## Stored rows

--------

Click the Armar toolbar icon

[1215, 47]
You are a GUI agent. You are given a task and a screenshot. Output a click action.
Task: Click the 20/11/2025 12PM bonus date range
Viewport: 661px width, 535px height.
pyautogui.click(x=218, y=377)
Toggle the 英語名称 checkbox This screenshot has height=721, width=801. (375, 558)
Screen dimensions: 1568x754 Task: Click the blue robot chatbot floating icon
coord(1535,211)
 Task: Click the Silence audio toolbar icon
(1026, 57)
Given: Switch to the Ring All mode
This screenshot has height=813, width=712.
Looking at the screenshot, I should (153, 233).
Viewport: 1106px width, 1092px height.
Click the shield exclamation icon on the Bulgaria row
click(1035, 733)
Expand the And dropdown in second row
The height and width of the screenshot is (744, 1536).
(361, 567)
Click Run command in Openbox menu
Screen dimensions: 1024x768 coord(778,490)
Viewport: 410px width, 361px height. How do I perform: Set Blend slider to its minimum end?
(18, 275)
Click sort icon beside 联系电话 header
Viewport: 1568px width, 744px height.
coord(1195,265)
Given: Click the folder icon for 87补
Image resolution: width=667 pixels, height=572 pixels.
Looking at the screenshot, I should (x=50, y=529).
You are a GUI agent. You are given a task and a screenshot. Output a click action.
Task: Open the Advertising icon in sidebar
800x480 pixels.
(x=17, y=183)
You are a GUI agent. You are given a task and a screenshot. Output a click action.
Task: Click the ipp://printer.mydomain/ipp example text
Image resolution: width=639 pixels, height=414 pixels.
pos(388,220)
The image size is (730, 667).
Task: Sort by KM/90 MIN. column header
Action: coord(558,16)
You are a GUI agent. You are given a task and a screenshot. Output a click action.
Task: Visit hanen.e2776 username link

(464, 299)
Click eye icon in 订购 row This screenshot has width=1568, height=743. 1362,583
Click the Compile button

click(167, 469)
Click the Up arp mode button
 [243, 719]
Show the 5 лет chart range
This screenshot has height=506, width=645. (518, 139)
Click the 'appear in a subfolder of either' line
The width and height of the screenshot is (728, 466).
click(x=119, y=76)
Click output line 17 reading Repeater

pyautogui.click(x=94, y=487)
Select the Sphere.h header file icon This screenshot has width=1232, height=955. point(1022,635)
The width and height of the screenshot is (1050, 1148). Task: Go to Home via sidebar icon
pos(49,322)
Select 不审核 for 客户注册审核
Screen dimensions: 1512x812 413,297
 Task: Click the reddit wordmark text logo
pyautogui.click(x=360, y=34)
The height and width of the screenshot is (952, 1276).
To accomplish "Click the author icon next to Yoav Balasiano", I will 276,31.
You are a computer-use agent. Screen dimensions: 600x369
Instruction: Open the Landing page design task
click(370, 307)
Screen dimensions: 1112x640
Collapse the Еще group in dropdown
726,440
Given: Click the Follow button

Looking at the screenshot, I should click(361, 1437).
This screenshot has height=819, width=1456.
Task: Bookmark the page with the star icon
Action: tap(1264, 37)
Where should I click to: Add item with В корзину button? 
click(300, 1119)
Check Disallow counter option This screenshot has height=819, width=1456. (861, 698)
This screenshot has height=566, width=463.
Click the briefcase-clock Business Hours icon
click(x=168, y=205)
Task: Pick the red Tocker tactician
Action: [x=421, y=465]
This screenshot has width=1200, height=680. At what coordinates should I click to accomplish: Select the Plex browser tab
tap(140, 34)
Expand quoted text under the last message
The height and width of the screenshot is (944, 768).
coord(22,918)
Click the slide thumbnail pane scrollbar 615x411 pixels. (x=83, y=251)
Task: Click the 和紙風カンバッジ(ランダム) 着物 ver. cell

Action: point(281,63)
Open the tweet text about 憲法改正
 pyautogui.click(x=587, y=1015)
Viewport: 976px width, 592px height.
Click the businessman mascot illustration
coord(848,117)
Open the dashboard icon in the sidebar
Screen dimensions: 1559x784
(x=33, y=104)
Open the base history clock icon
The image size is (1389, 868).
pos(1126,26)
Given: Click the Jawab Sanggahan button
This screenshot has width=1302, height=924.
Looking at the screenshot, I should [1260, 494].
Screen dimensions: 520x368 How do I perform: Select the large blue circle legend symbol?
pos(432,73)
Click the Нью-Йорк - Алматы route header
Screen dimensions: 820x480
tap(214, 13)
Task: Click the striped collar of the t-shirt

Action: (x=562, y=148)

--------

## Exercise requirements
Rewrite all of the lines above, putting "side panel" in place of "sidebar" each time it appears and leaving everything else unchanged.

## Exercise response
Click the Armar toolbar icon

[1215, 47]
You are a GUI agent. You are given a task and a screenshot. Output a click action.
Task: Click the 20/11/2025 12PM bonus date range
Viewport: 661px width, 535px height.
pyautogui.click(x=218, y=377)
Toggle the 英語名称 checkbox This screenshot has height=721, width=801. (375, 558)
Screen dimensions: 1568x754 Task: Click the blue robot chatbot floating icon
coord(1535,211)
 Task: Click the Silence audio toolbar icon
(1026, 57)
Given: Switch to the Ring All mode
This screenshot has height=813, width=712.
Looking at the screenshot, I should (153, 233).
Viewport: 1106px width, 1092px height.
Click the shield exclamation icon on the Bulgaria row
click(1035, 733)
Expand the And dropdown in second row
The height and width of the screenshot is (744, 1536).
(361, 567)
Click Run command in Openbox menu
Screen dimensions: 1024x768 coord(778,490)
Viewport: 410px width, 361px height. How do I perform: Set Blend slider to its minimum end?
(18, 275)
Click sort icon beside 联系电话 header
Viewport: 1568px width, 744px height.
coord(1195,265)
Given: Click the folder icon for 87补
Image resolution: width=667 pixels, height=572 pixels.
Looking at the screenshot, I should (x=50, y=529).
You are a GUI agent. You are given a task and a screenshot. Output a click action.
Task: Open the Advertising icon in side panel
800x480 pixels.
(x=17, y=183)
You are a GUI agent. You are given a task and a screenshot. Output a click action.
Task: Click the ipp://printer.mydomain/ipp example text
Image resolution: width=639 pixels, height=414 pixels.
pos(388,220)
The image size is (730, 667).
Task: Sort by KM/90 MIN. column header
Action: coord(558,16)
You are a GUI agent. You are given a task and a screenshot. Output a click action.
Task: Visit hanen.e2776 username link

(464, 299)
Click eye icon in 订购 row This screenshot has width=1568, height=743. 1362,583
Click the Compile button

click(167, 469)
Click the Up arp mode button
 [243, 719]
Show the 5 лет chart range
This screenshot has height=506, width=645. (518, 139)
Click the 'appear in a subfolder of either' line
The width and height of the screenshot is (728, 466).
click(x=119, y=76)
Click output line 17 reading Repeater

pyautogui.click(x=94, y=487)
Select the Sphere.h header file icon This screenshot has width=1232, height=955. point(1022,635)
The width and height of the screenshot is (1050, 1148). Task: Go to Home via side panel icon
pos(49,322)
Select 不审核 for 客户注册审核
Screen dimensions: 1512x812 413,297
 Task: Click the reddit wordmark text logo
pyautogui.click(x=360, y=34)
The height and width of the screenshot is (952, 1276).
To accomplish "Click the author icon next to Yoav Balasiano", I will 276,31.
You are a computer-use agent. Screen dimensions: 600x369
Instruction: Open the Landing page design task
click(370, 307)
Screen dimensions: 1112x640
Collapse the Еще group in dropdown
726,440
Given: Click the Follow button

Looking at the screenshot, I should click(361, 1437).
This screenshot has height=819, width=1456.
Task: Bookmark the page with the star icon
Action: tap(1264, 37)
Where should I click to: Add item with В корзину button? 
click(300, 1119)
Check Disallow counter option This screenshot has height=819, width=1456. (861, 698)
This screenshot has height=566, width=463.
Click the briefcase-clock Business Hours icon
click(x=168, y=205)
Task: Pick the red Tocker tactician
Action: [x=421, y=465]
This screenshot has width=1200, height=680. At what coordinates should I click to accomplish: Select the Plex browser tab
tap(140, 34)
Expand quoted text under the last message
The height and width of the screenshot is (944, 768).
coord(22,918)
Click the slide thumbnail pane scrollbar 615x411 pixels. (x=83, y=251)
Task: Click the 和紙風カンバッジ(ランダム) 着物 ver. cell

Action: point(281,63)
Open the tweet text about 憲法改正
 pyautogui.click(x=587, y=1015)
Viewport: 976px width, 592px height.
Click the businessman mascot illustration
coord(848,117)
Open the dashboard icon in the side panel
Screen dimensions: 1559x784
(x=33, y=104)
Open the base history clock icon
The image size is (1389, 868).
pos(1126,26)
Given: Click the Jawab Sanggahan button
This screenshot has width=1302, height=924.
Looking at the screenshot, I should [1260, 494].
Screen dimensions: 520x368 How do I perform: Select the large blue circle legend symbol?
pos(432,73)
Click the Нью-Йорк - Алматы route header
Screen dimensions: 820x480
tap(214, 13)
Task: Click the striped collar of the t-shirt

Action: (x=562, y=148)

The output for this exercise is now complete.